## What needs to be done
Report each line of the listing below that holds "computer".

··· Working data ···

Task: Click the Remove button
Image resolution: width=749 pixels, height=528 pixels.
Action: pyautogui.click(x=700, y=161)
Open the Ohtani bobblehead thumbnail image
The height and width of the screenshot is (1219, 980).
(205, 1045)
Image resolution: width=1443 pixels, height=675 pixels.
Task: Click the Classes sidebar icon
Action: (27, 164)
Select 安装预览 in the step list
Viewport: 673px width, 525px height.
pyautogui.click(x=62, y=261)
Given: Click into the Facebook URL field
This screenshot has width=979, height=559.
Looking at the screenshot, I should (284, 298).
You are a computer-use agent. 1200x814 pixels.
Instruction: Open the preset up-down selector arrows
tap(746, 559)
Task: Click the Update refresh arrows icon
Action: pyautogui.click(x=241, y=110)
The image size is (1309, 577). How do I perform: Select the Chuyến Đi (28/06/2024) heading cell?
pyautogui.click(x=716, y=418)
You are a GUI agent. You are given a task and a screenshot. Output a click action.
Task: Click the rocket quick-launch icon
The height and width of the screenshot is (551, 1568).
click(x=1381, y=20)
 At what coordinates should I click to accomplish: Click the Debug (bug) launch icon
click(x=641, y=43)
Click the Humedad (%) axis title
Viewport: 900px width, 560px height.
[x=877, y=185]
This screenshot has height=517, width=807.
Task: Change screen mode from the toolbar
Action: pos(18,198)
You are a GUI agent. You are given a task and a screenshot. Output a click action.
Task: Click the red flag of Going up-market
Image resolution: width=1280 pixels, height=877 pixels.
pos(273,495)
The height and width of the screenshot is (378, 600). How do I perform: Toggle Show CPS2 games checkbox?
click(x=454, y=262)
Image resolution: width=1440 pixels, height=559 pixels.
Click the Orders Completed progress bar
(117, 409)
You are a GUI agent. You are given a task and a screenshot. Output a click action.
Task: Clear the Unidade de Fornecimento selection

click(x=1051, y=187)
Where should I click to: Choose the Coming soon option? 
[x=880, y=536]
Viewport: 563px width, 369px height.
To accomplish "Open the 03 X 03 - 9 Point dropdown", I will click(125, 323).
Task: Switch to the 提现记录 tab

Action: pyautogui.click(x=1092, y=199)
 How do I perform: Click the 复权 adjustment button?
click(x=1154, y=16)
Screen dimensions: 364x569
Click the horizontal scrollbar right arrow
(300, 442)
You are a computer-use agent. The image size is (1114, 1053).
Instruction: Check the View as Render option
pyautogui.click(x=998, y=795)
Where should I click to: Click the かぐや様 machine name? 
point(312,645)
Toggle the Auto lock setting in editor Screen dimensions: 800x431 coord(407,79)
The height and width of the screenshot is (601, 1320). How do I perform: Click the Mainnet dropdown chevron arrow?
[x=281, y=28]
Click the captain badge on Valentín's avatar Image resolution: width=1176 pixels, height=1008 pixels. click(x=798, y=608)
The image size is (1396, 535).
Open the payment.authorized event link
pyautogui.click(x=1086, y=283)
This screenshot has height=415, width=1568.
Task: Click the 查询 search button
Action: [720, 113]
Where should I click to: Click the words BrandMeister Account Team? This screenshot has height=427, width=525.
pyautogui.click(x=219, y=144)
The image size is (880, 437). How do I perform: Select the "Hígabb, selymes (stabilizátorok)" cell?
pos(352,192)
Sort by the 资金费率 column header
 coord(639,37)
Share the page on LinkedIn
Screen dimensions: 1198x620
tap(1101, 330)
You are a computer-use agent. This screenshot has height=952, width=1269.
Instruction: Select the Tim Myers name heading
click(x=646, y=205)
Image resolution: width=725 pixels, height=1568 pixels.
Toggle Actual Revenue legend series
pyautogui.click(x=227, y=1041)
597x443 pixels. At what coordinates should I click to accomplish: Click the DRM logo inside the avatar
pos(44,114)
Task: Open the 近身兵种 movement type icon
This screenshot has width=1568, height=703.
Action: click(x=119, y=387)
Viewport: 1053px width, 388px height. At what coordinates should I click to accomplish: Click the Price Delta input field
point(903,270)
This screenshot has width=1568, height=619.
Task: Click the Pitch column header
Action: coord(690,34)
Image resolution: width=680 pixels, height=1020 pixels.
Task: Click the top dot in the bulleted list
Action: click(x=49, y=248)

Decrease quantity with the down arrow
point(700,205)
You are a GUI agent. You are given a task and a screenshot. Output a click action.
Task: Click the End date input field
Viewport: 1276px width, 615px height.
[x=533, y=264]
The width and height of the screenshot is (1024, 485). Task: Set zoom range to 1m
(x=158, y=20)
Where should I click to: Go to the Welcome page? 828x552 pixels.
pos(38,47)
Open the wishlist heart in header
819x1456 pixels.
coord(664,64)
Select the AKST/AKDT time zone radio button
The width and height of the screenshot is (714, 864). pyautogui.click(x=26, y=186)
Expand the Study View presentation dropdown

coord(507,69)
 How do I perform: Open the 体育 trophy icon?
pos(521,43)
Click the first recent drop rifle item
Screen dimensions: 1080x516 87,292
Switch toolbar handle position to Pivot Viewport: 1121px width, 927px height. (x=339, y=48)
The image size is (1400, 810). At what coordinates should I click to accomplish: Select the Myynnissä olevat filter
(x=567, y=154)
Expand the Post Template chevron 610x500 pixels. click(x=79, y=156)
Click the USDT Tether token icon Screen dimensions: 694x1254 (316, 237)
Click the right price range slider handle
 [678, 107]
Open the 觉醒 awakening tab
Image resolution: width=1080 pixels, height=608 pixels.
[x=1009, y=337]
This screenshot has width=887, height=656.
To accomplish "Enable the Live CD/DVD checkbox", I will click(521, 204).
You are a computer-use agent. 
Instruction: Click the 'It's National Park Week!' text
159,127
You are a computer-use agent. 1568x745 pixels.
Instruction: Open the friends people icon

···

## Solution to this exercise
You are a computer-use agent. 1200x814 pixels.
You are a computer-use agent. The image size is (1114, 1053).
You are a computer-use agent. This screenshot has height=952, width=1269.
You are a computer-use agent. 
You are a computer-use agent. 1568x745 pixels.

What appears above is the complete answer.